West Midlands Travel was the company created to carry the region’s publicly run bus network into the deregulated era and ultimately into the modern National Express group. Its roots lie in the West Midlands Passenger Transport Executive, which from 1969 ran buses across Birmingham, the Black Country and Coventry as part of an integrated public system. That changed in the mid-1980s when the government deregulated bus services outside London. The public authority was no longer allowed to operate buses directly, so the operating arm was separated out as a new commercial company called West Midlands Travel, which began running services in 1986.

In its early years West Midlands Travel inherited a vast urban network of routes, depots and staff that had been designed for a regulated system. It now had to survive in a competitive, deregulated market where any operator could run buses on registered routes. The late 1980s and early 1990s were marked by restructuring, route changes and intense competition, but West Midlands Travel remained the dominant bus operator across most of the conurbation.

In 1991 the company was taken out of public ownership through a management and employee buy-out, becoming a private limited company based in Birmingham. That phase was relatively short, because in 1995 it was bought by the National Express Group. Over the following years the buses were rebranded, first as Travel West Midlands and later as National Express West Midlands and National Express Coventry, but the West Midlands Travel company remained the core legal and operating successor to the old public bus network.

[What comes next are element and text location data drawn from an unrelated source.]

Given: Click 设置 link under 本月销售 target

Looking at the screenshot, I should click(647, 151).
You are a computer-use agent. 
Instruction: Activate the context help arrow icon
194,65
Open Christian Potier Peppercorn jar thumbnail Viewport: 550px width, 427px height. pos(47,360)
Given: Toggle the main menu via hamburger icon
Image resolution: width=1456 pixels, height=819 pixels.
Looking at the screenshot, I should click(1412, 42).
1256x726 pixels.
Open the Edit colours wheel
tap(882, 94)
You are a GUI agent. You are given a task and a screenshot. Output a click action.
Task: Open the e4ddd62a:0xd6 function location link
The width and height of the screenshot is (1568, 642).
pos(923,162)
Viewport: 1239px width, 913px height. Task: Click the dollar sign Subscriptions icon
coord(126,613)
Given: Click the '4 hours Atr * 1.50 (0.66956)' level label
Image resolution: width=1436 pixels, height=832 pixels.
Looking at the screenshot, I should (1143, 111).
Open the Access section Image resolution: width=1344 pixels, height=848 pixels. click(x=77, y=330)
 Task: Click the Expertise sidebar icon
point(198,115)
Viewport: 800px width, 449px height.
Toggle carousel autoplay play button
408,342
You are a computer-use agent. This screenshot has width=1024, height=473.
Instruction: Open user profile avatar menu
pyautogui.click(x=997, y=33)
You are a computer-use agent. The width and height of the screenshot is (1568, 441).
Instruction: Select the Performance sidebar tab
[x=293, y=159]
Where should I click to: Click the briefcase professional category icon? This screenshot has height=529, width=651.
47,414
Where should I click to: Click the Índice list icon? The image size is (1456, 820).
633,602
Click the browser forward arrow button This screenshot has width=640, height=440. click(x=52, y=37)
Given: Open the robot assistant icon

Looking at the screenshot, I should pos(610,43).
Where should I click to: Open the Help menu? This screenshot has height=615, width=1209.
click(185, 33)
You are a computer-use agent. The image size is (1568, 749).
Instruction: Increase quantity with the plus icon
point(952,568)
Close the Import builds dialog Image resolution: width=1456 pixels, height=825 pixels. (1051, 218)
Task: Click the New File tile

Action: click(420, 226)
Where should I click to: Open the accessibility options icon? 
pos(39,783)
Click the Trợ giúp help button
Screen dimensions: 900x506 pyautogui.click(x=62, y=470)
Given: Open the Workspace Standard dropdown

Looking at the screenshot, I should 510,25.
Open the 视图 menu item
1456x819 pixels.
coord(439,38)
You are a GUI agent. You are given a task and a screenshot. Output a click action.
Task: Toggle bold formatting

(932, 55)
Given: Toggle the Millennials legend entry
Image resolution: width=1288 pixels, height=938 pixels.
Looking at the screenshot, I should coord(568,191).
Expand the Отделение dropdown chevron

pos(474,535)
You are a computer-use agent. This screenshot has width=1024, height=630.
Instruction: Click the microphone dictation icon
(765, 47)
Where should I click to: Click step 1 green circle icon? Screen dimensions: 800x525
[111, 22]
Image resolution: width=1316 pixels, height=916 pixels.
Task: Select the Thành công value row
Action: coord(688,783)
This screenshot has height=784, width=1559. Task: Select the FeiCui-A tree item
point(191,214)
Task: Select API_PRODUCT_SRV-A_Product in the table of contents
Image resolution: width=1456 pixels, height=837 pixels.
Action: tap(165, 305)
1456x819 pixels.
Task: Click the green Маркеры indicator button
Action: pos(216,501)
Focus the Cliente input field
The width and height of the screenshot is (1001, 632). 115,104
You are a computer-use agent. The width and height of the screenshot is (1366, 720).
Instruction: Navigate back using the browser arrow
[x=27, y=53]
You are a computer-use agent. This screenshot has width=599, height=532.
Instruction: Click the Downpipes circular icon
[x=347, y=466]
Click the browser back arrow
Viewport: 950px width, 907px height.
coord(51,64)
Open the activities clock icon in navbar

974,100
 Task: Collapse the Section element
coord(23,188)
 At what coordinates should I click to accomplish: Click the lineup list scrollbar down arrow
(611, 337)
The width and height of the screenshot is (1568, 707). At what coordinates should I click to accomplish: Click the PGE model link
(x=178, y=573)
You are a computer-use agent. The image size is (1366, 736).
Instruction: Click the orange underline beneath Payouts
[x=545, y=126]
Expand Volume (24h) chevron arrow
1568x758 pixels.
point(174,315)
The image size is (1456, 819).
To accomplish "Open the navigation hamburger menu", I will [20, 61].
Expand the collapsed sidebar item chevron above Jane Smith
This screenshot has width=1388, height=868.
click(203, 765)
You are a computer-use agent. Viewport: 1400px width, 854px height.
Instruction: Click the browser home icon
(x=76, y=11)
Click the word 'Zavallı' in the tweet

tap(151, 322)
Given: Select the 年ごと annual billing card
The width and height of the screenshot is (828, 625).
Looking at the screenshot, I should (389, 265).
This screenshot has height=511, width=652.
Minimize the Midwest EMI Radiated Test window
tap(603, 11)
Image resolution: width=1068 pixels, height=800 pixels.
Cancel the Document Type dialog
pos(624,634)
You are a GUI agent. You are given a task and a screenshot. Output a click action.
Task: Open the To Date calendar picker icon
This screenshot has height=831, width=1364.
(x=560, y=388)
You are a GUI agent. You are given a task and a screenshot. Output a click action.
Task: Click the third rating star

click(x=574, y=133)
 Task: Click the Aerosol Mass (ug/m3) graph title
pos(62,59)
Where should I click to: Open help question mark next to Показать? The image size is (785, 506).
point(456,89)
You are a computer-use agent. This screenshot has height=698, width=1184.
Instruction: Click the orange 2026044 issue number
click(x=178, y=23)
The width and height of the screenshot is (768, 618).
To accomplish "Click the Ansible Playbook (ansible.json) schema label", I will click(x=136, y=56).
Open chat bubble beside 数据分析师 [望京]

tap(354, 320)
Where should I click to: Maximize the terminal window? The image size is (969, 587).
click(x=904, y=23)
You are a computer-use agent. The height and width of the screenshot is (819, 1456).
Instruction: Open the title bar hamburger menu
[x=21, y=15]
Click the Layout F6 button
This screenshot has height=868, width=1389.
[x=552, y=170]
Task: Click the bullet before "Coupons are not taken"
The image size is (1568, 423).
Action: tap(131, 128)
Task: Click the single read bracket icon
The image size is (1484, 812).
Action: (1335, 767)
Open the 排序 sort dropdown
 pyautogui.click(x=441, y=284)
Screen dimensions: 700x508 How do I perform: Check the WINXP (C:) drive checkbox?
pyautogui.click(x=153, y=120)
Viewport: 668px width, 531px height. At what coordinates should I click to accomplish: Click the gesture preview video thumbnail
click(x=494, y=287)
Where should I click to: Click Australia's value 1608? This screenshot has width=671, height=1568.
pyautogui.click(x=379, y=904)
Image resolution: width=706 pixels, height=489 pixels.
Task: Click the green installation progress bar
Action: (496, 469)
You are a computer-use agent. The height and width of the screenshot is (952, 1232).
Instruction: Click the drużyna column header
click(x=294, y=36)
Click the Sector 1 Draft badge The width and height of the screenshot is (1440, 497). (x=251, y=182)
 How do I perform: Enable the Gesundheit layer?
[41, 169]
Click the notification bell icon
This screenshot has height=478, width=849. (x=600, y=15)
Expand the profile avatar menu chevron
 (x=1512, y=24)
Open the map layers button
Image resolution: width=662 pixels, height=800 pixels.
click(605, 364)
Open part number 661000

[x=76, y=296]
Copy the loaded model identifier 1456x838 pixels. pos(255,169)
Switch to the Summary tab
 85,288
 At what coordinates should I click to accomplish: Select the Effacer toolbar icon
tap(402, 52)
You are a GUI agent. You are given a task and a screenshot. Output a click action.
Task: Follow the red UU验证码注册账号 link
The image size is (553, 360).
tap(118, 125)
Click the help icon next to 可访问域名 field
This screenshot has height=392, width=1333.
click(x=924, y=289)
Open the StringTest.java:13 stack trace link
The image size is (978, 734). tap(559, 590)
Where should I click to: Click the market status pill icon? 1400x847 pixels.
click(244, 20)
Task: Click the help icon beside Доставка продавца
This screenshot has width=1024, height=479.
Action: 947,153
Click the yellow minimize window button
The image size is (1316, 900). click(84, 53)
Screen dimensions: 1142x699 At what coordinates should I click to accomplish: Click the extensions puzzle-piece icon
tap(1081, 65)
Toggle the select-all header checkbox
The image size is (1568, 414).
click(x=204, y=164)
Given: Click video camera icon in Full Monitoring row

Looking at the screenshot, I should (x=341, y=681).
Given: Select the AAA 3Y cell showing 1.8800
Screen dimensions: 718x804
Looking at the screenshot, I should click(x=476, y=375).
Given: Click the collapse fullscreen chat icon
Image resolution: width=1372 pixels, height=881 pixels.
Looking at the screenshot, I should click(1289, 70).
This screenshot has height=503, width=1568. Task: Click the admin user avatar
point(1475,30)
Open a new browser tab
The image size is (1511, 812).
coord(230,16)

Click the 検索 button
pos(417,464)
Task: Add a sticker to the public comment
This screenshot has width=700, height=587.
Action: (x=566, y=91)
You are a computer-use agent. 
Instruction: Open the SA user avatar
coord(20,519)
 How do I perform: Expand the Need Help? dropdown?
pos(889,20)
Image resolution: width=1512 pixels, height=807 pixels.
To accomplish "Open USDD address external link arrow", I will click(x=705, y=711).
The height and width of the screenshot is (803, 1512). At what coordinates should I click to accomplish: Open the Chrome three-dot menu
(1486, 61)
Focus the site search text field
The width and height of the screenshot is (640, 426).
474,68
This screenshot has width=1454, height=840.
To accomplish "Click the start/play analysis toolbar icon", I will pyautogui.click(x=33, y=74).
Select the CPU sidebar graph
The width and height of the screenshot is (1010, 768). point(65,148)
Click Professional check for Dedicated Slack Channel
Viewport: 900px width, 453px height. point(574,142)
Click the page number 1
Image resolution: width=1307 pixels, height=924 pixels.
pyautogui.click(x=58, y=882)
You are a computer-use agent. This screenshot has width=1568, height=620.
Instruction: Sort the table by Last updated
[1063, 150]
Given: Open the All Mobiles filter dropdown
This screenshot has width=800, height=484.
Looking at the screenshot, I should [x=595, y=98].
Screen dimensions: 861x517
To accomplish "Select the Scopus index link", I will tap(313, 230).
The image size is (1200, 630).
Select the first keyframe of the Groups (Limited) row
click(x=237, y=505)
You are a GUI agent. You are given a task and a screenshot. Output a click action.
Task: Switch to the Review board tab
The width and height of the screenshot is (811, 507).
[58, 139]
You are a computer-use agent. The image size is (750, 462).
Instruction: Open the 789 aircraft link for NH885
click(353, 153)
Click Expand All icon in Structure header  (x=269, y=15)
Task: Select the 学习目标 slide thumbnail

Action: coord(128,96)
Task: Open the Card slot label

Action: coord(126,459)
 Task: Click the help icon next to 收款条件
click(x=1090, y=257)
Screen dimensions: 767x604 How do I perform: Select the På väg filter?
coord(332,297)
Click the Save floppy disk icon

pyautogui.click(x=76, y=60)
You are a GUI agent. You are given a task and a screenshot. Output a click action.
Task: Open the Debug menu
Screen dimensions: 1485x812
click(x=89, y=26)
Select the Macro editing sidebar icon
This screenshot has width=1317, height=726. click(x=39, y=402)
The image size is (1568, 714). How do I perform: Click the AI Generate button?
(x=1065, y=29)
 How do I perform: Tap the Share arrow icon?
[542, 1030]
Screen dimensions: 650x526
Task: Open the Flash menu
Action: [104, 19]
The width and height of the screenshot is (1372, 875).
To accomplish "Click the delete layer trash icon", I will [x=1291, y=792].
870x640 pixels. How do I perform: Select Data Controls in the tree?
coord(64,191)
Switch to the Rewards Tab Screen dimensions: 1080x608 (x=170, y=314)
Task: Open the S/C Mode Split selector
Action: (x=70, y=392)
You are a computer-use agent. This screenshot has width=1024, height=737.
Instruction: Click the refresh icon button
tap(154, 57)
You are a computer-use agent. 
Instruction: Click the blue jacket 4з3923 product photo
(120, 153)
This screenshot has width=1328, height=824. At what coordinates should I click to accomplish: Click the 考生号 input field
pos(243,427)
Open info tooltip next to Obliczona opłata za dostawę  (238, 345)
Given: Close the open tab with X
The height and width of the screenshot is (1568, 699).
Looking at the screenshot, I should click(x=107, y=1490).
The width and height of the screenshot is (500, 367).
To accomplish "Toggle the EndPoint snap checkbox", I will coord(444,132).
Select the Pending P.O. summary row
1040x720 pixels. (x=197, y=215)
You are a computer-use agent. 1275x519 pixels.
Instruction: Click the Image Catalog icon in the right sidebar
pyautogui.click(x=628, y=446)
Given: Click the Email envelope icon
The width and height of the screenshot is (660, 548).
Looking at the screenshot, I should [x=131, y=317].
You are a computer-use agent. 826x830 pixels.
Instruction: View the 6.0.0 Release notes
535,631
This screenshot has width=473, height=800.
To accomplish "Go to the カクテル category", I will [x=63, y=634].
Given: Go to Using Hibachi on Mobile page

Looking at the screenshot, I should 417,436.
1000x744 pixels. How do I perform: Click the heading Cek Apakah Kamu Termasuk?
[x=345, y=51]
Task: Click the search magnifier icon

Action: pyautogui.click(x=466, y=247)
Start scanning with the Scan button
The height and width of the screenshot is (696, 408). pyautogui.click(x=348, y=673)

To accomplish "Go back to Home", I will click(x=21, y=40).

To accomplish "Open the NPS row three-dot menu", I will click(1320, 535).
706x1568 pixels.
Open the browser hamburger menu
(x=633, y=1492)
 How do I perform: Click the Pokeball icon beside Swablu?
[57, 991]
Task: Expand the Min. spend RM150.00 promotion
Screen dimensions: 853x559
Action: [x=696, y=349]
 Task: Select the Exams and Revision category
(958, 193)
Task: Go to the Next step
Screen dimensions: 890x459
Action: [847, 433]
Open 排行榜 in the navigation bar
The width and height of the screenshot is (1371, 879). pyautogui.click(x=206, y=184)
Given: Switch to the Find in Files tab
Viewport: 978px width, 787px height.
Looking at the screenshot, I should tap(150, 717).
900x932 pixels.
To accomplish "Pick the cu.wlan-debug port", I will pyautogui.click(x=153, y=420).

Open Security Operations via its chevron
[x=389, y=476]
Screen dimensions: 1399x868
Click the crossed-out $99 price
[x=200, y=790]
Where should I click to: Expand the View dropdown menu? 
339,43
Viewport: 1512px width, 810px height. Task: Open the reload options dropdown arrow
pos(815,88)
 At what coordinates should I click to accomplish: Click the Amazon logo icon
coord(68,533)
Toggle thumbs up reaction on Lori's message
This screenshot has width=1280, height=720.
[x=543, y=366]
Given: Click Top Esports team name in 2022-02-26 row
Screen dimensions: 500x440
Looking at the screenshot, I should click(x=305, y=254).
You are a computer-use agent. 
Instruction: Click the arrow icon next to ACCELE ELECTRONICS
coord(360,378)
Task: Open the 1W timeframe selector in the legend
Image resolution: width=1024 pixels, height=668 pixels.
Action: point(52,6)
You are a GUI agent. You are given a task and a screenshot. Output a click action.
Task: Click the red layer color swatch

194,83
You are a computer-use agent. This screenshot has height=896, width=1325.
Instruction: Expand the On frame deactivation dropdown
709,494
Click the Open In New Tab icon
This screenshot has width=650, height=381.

Today the legacy of West Midlands Travel lives on within National Express West Midlands, which runs one of the largest urban bus fleets in the UK. The future of the business is being shaped by two major changes. The first is the move to zero-emission buses, with large-scale investment in electric and hydrogen vehicles and the conversion of long-established depots to support charging and new maintenance systems. The second is the move by the West Midlands Combined Authority to bring buses back under public control through a franchising system, where routes, fares and standards are set by the public authority and operators are contracted to run them.

This means the next chapter for West Midlands Travel’s successor will look very different from the deregulated free-for-all of the 1980s and 1990s. Instead of competing on the road, operators will compete for franchise contracts, with performance, reliability, customer service and clean vehicles at the heart of their success. From a municipal bus network to a privatised operator and now toward a publicly planned, low-carbon future, West Midlands Travel sits at the centre of the modern story of buses in the region.